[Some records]
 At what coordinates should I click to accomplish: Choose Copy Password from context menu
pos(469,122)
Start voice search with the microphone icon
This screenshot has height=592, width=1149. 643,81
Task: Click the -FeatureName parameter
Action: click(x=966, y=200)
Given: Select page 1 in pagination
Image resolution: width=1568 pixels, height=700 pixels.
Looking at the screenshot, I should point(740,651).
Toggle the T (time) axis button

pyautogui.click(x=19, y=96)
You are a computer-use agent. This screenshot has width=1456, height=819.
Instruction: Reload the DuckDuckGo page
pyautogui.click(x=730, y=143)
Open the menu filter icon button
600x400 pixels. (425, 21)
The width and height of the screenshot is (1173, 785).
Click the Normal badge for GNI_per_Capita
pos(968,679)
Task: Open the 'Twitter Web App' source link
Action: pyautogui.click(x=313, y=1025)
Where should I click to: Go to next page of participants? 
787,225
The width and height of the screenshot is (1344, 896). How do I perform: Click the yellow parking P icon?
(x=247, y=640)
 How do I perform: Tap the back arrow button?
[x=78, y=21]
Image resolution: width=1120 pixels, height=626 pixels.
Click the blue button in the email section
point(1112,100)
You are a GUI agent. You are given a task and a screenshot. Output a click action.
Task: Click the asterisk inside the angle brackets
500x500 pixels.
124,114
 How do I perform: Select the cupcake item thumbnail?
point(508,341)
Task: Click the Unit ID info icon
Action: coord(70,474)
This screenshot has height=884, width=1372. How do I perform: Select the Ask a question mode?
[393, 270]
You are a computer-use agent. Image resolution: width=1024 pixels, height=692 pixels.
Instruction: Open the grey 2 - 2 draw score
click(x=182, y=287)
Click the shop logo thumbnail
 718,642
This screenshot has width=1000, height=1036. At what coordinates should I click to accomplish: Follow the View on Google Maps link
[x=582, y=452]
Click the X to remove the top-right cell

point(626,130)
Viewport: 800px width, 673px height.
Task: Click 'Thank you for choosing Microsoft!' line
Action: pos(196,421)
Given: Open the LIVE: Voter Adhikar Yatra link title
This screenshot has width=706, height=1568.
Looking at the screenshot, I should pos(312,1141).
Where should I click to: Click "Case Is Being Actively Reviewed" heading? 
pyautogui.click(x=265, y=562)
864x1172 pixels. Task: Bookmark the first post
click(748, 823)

Objective: Update the data by replacing every occurrence of "How do I perform" with "How can I carry out" and leaving everything else unchanged.

Solution for this exercise:
 At what coordinates should I click to accomplish: Choose Copy Password from context menu
pos(469,122)
Start voice search with the microphone icon
This screenshot has height=592, width=1149. 643,81
Task: Click the -FeatureName parameter
Action: click(x=966, y=200)
Given: Select page 1 in pagination
Image resolution: width=1568 pixels, height=700 pixels.
Looking at the screenshot, I should point(740,651).
Toggle the T (time) axis button

pyautogui.click(x=19, y=96)
You are a computer-use agent. This screenshot has width=1456, height=819.
Instruction: Reload the DuckDuckGo page
pyautogui.click(x=730, y=143)
Open the menu filter icon button
600x400 pixels. (425, 21)
The width and height of the screenshot is (1173, 785).
Click the Normal badge for GNI_per_Capita
pos(968,679)
Task: Open the 'Twitter Web App' source link
Action: pyautogui.click(x=313, y=1025)
Where should I click to: Go to next page of participants? 
787,225
The width and height of the screenshot is (1344, 896). How can I carry out: Click the yellow parking P icon?
(x=247, y=640)
 How can I carry out: Tap the back arrow button?
[x=78, y=21]
Image resolution: width=1120 pixels, height=626 pixels.
Click the blue button in the email section
point(1112,100)
You are a GUI agent. You are given a task and a screenshot. Output a click action.
Task: Click the asterisk inside the angle brackets
500x500 pixels.
124,114
 How can I carry out: Select the cupcake item thumbnail?
point(508,341)
Task: Click the Unit ID info icon
Action: coord(70,474)
This screenshot has height=884, width=1372. How can I carry out: Select the Ask a question mode?
[393, 270]
You are a computer-use agent. Image resolution: width=1024 pixels, height=692 pixels.
Instruction: Open the grey 2 - 2 draw score
click(x=182, y=287)
Click the shop logo thumbnail
 718,642
This screenshot has width=1000, height=1036. At what coordinates should I click to accomplish: Follow the View on Google Maps link
[x=582, y=452]
Click the X to remove the top-right cell

point(626,130)
Viewport: 800px width, 673px height.
Task: Click 'Thank you for choosing Microsoft!' line
Action: pos(196,421)
Given: Open the LIVE: Voter Adhikar Yatra link title
This screenshot has width=706, height=1568.
Looking at the screenshot, I should pos(312,1141).
Where should I click to: Click "Case Is Being Actively Reviewed" heading? 
pyautogui.click(x=265, y=562)
864x1172 pixels. Task: Bookmark the first post
click(748, 823)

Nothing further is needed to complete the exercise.